The problem »
Please copy the records from the line containing "coordinates (895, 509)." through the end of the records, swapping "Find the location of" for "Give the position of" and leaving everything else unchanged.
Records to use section start
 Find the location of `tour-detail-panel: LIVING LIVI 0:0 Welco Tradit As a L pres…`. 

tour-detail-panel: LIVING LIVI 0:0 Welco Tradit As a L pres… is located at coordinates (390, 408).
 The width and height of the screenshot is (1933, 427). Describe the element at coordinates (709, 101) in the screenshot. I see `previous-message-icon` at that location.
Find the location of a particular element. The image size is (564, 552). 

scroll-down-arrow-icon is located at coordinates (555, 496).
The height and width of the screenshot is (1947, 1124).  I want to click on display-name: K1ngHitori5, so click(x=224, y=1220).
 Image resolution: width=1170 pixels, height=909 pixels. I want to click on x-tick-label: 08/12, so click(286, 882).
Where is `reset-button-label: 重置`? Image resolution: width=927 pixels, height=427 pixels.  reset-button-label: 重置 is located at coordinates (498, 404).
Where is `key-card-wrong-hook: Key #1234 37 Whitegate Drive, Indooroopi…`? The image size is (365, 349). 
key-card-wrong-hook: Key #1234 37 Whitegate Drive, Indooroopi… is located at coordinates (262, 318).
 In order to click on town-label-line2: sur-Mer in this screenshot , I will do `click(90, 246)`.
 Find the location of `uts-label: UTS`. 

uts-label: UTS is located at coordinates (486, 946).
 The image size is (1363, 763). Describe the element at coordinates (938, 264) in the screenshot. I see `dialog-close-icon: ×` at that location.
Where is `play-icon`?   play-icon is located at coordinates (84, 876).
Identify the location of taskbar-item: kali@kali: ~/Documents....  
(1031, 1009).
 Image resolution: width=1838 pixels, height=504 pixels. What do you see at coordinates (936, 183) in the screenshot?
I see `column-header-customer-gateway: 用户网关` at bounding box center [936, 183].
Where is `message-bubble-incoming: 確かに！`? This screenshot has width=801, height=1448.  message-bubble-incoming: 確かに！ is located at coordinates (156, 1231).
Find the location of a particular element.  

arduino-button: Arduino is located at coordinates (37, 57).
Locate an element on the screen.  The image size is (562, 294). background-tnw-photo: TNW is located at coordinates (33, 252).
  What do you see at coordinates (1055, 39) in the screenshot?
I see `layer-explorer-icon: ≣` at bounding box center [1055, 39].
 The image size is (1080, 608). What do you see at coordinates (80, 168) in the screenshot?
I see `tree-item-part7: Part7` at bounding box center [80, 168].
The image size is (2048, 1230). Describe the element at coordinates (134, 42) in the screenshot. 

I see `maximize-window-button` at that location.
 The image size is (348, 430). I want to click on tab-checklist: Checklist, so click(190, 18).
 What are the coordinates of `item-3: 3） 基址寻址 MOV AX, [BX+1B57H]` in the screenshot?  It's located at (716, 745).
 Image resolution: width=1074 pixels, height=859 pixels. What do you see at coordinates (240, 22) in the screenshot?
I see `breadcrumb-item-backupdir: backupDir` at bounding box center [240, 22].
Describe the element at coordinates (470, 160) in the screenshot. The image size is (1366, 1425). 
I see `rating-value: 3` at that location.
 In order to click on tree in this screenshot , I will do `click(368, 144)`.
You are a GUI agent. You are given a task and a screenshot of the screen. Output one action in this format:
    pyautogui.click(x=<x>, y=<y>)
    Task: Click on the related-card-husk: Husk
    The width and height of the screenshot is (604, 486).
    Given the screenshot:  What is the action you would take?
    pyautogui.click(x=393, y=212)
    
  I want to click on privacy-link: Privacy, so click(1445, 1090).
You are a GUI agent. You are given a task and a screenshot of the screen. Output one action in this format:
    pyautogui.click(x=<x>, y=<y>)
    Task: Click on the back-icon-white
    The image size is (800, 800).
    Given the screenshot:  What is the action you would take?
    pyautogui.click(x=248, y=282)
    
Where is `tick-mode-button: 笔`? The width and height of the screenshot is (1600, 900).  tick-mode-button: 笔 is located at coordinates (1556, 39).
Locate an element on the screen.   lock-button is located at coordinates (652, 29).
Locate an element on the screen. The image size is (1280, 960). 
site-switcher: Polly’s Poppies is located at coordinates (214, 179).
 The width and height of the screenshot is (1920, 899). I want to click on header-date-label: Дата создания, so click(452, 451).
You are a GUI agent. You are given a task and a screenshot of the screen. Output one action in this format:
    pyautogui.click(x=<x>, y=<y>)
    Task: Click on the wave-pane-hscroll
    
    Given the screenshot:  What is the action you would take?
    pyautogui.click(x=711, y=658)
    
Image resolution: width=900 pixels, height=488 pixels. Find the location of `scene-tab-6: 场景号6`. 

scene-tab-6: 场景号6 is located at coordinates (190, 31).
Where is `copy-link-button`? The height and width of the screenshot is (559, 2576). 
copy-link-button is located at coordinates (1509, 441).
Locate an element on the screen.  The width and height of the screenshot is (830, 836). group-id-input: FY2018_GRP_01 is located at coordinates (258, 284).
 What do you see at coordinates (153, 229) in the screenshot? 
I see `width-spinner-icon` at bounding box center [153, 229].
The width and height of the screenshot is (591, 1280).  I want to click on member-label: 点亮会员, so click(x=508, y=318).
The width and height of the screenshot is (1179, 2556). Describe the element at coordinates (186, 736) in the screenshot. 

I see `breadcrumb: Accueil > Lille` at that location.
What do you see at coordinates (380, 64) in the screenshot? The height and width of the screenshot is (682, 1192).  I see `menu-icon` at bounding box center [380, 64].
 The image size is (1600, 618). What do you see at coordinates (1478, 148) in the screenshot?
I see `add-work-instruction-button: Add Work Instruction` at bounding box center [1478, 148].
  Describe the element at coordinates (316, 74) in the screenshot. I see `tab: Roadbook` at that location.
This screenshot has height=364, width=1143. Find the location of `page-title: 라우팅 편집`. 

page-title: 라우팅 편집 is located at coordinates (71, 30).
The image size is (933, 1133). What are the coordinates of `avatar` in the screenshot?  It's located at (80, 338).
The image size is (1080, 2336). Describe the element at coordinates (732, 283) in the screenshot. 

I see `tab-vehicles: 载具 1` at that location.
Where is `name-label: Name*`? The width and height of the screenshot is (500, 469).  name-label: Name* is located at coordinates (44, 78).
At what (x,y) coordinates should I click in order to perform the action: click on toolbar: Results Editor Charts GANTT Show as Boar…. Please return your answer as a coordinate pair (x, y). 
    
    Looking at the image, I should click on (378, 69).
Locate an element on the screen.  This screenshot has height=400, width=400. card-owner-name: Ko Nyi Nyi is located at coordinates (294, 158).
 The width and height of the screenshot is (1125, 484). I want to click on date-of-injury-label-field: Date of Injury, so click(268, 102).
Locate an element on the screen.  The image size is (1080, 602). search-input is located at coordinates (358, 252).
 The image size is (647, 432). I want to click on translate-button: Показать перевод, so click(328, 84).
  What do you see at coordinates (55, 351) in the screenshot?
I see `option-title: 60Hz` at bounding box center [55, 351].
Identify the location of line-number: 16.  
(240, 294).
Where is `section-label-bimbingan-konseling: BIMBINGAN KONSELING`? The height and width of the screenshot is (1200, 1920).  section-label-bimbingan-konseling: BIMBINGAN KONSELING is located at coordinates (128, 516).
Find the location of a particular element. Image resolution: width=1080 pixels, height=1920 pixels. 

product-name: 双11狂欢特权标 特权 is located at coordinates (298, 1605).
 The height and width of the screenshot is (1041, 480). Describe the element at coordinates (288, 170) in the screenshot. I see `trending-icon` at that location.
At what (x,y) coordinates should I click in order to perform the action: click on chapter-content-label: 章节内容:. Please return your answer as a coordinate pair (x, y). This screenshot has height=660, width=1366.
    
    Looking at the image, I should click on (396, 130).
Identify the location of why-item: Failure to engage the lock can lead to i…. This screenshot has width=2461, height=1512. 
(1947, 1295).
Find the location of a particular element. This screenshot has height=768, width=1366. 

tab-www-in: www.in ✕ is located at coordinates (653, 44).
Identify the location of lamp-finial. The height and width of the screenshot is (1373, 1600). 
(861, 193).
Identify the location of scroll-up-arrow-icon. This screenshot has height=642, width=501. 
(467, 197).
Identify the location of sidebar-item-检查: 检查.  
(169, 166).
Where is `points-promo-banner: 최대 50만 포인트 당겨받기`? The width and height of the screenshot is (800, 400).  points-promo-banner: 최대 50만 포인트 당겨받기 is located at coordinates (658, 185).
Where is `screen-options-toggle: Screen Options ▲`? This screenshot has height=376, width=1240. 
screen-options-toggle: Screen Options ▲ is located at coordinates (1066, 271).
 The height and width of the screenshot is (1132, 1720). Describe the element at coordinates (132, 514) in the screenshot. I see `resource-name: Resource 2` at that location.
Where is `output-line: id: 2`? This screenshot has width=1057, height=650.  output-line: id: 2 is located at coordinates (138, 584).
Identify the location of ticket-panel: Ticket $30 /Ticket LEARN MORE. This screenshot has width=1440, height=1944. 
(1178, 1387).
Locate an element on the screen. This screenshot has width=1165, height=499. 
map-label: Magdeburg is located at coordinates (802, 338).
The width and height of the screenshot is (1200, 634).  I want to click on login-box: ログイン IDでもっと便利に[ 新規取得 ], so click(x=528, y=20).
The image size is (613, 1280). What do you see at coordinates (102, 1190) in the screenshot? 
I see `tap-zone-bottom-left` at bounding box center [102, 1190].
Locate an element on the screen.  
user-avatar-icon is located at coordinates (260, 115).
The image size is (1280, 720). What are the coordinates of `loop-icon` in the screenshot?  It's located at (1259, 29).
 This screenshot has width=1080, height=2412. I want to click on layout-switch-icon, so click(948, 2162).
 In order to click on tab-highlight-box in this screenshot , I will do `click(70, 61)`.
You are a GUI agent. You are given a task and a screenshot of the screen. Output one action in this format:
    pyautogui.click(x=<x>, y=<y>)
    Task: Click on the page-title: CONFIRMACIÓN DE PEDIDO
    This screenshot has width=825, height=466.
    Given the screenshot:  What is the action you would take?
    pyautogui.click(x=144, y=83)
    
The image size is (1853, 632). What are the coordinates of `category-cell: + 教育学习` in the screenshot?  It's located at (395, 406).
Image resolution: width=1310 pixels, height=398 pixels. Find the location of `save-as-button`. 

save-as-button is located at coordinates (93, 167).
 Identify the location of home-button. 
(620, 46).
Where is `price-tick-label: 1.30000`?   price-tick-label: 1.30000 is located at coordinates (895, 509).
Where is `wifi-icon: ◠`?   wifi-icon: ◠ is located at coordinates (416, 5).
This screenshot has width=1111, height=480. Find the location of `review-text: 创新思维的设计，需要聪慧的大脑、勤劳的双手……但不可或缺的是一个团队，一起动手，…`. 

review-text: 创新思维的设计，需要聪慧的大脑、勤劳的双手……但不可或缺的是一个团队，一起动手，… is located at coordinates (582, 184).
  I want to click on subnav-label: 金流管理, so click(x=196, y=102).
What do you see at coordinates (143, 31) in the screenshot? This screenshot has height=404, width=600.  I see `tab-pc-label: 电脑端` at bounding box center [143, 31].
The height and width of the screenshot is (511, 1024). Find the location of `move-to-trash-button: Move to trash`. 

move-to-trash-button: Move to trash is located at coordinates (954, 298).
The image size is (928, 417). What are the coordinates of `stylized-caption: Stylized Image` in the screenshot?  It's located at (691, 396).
Records to use section end
Exercise response »
Where is `price-tick-label: 1.30000`?   price-tick-label: 1.30000 is located at coordinates (895, 509).
Where is `wifi-icon: ◠`?   wifi-icon: ◠ is located at coordinates (416, 5).
This screenshot has width=1111, height=480. Give the position of `review-text: 创新思维的设计，需要聪慧的大脑、勤劳的双手……但不可或缺的是一个团队，一起动手，…`. 

review-text: 创新思维的设计，需要聪慧的大脑、勤劳的双手……但不可或缺的是一个团队，一起动手，… is located at coordinates (582, 184).
  I want to click on subnav-label: 金流管理, so click(x=196, y=102).
What do you see at coordinates (143, 31) in the screenshot? This screenshot has height=404, width=600.  I see `tab-pc-label: 电脑端` at bounding box center [143, 31].
The height and width of the screenshot is (511, 1024). Give the position of `move-to-trash-button: Move to trash`. 

move-to-trash-button: Move to trash is located at coordinates (954, 298).
The image size is (928, 417). What are the coordinates of `stylized-caption: Stylized Image` in the screenshot?  It's located at (691, 396).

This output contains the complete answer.